**Directions:**
From the first line of the data below, repeat each line exactly until you reach the line with "Task: Open Performance node in the tree"; include that line too.

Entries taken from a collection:
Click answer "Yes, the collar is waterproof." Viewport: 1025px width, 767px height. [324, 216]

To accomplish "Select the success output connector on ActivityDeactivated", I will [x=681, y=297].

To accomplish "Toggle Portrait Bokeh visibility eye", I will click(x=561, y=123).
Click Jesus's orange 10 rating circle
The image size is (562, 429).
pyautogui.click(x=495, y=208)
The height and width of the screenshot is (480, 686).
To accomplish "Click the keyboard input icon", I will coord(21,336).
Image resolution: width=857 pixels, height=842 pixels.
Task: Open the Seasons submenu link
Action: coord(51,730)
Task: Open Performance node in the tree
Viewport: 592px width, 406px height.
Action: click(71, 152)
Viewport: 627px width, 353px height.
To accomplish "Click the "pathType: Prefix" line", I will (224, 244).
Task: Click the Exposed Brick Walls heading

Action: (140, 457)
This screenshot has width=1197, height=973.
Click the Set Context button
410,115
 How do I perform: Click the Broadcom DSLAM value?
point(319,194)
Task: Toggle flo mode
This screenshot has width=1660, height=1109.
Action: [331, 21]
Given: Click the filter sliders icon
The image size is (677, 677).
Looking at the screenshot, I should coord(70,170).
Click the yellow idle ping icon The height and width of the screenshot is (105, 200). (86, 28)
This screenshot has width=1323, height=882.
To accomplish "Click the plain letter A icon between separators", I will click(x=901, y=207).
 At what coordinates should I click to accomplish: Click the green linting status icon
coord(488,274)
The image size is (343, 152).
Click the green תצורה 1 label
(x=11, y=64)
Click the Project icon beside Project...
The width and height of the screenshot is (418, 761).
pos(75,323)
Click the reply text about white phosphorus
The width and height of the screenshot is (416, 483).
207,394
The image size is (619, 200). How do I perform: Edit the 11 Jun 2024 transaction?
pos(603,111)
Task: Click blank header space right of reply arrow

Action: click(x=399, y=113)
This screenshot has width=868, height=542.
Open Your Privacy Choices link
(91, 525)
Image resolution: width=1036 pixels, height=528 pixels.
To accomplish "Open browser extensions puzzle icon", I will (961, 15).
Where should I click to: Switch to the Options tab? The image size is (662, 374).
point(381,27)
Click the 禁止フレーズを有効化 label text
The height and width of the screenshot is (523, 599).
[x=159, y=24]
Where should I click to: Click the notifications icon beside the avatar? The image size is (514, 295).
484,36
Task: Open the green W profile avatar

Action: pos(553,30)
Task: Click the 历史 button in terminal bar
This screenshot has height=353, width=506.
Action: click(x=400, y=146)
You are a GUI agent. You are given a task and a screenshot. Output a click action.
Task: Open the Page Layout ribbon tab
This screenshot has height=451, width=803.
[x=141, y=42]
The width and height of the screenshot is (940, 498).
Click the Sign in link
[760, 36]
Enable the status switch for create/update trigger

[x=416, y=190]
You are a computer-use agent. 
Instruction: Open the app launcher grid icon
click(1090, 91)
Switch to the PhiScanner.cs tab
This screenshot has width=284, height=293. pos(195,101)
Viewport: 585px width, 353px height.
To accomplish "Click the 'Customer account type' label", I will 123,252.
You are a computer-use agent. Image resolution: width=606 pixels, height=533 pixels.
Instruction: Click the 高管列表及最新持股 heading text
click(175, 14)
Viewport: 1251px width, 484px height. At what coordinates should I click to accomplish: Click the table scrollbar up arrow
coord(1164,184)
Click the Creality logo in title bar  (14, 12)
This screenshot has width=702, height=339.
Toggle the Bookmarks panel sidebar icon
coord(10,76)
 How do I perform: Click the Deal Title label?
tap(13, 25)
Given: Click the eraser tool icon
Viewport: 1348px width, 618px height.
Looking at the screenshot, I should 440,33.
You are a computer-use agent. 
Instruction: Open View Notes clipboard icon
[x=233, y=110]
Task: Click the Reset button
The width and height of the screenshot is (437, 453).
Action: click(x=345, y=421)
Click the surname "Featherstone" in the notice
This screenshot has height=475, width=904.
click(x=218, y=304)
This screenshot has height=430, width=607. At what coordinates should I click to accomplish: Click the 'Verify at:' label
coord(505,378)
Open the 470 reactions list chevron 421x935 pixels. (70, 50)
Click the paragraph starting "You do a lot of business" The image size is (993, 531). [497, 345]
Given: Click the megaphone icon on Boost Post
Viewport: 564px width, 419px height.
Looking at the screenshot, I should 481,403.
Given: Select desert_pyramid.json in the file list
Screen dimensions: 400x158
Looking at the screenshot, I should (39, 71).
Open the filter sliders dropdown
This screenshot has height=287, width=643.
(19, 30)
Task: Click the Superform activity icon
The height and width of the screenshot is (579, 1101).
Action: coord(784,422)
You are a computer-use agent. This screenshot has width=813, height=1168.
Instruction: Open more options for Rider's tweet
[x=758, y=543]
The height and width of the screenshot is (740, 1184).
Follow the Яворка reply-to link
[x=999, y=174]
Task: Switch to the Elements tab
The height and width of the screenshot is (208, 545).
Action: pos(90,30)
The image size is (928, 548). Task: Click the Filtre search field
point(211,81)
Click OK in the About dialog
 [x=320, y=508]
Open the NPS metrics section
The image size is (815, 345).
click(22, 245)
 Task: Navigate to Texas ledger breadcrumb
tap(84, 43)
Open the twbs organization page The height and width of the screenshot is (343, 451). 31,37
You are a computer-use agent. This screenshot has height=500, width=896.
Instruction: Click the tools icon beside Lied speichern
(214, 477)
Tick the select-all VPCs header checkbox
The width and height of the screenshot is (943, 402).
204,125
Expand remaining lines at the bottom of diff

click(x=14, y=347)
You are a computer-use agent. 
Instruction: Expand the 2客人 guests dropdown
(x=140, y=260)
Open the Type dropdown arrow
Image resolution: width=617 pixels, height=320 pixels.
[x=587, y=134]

**Exercise answer:**
Click answer "Yes, the collar is waterproof." Viewport: 1025px width, 767px height. [324, 216]

To accomplish "Select the success output connector on ActivityDeactivated", I will [x=681, y=297].

To accomplish "Toggle Portrait Bokeh visibility eye", I will click(x=561, y=123).
Click Jesus's orange 10 rating circle
The image size is (562, 429).
pyautogui.click(x=495, y=208)
The height and width of the screenshot is (480, 686).
To accomplish "Click the keyboard input icon", I will coord(21,336).
Image resolution: width=857 pixels, height=842 pixels.
Task: Open the Seasons submenu link
Action: coord(51,730)
Task: Open Performance node in the tree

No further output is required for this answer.